### WHAT YOU NEED TO DO
What are the lines from the top of the entries through the one with "371x278 pixels."? Write them out exactly, with no pictures.

### DATA EXCERPTS
/---

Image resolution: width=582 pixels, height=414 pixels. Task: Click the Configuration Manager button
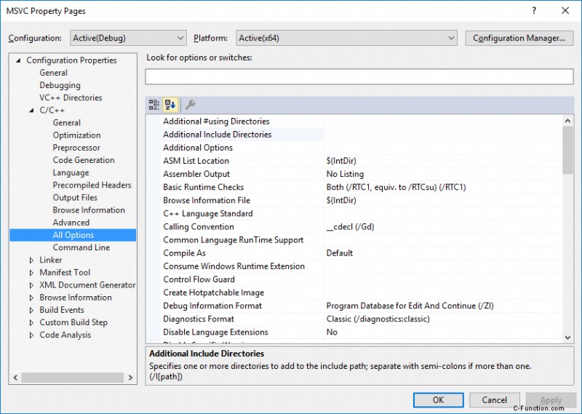pos(518,38)
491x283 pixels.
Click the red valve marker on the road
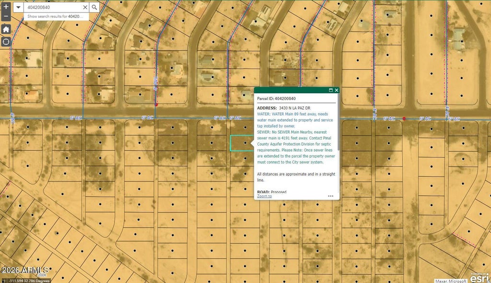[404, 119]
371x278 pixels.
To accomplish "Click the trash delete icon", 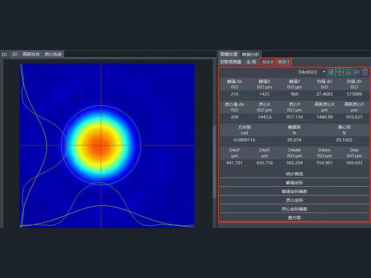I will [x=365, y=72].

\---

### RESULT
Image resolution: width=582 pixels, height=414 pixels. Task: Click the Configuration Manager button
pos(518,38)
491x283 pixels.
Click the red valve marker on the road
[404, 119]
371x278 pixels.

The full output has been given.